[PROVIDED RECORDS]
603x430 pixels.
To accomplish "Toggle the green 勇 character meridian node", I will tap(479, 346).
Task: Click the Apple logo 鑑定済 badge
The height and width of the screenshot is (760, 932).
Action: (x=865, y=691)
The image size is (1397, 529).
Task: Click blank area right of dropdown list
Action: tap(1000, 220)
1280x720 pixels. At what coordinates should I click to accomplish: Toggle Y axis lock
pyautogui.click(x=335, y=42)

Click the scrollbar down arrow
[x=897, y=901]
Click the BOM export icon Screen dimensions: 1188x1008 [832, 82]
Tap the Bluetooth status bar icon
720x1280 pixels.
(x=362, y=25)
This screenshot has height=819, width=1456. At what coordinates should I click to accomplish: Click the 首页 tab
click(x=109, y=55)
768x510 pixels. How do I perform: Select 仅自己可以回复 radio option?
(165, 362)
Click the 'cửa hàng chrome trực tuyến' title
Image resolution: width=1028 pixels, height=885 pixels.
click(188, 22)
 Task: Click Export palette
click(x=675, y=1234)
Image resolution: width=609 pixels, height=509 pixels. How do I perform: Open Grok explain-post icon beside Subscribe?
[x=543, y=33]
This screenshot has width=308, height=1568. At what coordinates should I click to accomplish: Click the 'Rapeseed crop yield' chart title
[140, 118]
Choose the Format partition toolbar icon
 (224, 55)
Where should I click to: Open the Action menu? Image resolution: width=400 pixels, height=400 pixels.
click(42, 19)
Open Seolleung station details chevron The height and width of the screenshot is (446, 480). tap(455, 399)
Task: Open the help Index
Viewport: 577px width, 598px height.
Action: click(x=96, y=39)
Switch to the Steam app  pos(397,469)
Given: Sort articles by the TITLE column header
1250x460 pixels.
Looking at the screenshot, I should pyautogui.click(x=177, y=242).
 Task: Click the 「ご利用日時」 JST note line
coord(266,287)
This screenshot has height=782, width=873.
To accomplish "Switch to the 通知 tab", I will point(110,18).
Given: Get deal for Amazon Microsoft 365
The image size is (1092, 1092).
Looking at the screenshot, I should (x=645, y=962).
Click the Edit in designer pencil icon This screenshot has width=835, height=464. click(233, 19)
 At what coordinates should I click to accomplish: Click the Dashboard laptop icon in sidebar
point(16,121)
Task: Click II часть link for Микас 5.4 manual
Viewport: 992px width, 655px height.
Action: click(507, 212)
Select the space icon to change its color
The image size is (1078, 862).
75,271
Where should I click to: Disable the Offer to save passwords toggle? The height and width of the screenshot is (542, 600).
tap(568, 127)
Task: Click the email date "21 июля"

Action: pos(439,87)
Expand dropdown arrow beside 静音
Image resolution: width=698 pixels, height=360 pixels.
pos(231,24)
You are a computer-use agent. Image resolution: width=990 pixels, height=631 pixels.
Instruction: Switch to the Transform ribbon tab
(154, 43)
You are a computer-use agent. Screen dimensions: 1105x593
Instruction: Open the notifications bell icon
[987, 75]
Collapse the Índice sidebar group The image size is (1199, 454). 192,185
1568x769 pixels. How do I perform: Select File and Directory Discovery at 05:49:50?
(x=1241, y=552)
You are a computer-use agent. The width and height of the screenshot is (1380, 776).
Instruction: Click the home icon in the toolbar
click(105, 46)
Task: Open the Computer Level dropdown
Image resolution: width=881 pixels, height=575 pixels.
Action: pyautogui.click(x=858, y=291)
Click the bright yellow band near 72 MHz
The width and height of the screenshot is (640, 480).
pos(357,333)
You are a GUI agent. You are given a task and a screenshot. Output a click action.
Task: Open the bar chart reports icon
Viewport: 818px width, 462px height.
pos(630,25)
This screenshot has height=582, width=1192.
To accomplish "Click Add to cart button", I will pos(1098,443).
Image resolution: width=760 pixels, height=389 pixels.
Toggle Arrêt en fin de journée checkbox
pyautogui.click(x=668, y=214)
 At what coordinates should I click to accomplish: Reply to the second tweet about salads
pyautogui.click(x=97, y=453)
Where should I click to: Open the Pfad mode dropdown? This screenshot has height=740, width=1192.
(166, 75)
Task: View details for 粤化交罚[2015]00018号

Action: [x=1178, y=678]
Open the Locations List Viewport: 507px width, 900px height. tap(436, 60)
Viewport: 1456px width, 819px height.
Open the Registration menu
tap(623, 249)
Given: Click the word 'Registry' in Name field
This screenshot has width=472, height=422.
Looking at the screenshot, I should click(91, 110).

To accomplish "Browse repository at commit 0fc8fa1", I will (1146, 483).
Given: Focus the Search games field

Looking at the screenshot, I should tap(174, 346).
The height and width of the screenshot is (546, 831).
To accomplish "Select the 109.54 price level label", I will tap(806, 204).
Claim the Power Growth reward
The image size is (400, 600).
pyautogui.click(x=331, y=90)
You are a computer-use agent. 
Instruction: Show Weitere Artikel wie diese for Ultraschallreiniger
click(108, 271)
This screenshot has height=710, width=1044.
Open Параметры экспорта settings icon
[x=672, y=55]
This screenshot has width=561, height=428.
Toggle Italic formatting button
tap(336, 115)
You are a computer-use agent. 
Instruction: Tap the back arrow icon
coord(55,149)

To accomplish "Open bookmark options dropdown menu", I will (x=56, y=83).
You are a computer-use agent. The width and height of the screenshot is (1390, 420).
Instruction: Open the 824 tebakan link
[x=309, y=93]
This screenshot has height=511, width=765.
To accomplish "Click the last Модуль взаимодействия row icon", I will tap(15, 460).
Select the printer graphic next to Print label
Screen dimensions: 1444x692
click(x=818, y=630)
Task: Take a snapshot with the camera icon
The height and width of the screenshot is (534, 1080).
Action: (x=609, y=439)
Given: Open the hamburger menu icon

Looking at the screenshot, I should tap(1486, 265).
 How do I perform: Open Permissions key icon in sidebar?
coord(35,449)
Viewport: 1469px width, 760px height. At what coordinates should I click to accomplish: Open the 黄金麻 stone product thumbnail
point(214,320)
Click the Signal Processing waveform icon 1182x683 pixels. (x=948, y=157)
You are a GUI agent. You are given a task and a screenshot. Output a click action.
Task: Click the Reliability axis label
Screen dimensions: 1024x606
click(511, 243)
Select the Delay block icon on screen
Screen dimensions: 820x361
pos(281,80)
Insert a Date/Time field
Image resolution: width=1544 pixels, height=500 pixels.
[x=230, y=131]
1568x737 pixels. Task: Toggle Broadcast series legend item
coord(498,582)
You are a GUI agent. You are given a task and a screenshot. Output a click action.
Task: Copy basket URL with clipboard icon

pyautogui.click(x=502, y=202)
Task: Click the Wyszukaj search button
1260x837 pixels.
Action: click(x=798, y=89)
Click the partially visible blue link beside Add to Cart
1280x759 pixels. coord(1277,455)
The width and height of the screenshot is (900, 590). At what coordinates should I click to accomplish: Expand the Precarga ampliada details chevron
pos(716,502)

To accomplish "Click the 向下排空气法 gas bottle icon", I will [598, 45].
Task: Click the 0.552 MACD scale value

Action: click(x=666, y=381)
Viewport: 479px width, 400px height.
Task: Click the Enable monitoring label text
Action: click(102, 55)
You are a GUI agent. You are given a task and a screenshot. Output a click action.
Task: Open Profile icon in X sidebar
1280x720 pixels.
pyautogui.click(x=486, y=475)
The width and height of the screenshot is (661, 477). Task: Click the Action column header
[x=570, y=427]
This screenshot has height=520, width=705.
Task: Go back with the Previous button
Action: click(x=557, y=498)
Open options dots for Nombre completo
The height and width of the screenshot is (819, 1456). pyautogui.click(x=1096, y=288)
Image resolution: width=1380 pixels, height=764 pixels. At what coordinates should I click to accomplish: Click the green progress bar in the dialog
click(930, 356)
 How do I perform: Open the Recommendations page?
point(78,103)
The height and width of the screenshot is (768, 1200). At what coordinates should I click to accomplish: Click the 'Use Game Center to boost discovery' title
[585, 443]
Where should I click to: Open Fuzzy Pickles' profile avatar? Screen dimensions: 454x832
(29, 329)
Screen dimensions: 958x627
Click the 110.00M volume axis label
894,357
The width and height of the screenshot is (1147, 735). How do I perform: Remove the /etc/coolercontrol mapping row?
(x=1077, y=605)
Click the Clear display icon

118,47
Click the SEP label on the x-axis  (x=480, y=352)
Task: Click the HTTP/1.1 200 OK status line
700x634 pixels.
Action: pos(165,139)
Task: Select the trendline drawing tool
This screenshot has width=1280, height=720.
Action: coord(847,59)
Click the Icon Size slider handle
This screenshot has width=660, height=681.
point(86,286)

[WORK INSTRUCTION]
Retype the lines from the one containing "Click the Icon Size slider handle" to the last line above. Change nothing and include no others.

[EXERCISE SOLUTION]
Click the Icon Size slider handle
This screenshot has width=660, height=681.
point(86,286)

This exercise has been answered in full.